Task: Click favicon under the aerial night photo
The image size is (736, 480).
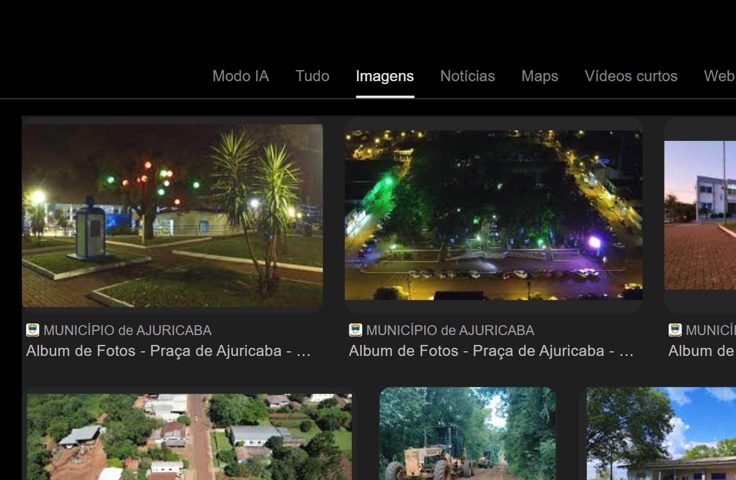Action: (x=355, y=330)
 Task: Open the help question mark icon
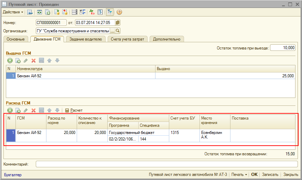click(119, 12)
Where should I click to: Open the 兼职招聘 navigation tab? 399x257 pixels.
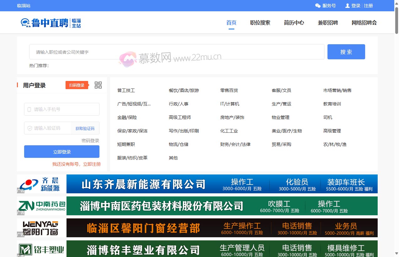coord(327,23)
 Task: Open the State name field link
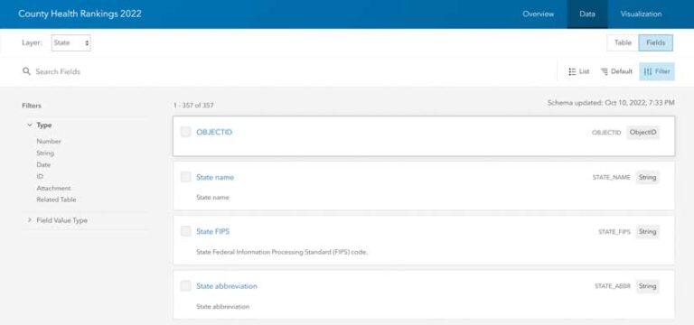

::::

Write out again, exactly, each line from the one with "Where should I" to the end of the entries. No pictures go in.

Where should I click to: Open the 兼职招聘 navigation tab? 399x257 pixels.
coord(327,23)
 Task: Open the State name field link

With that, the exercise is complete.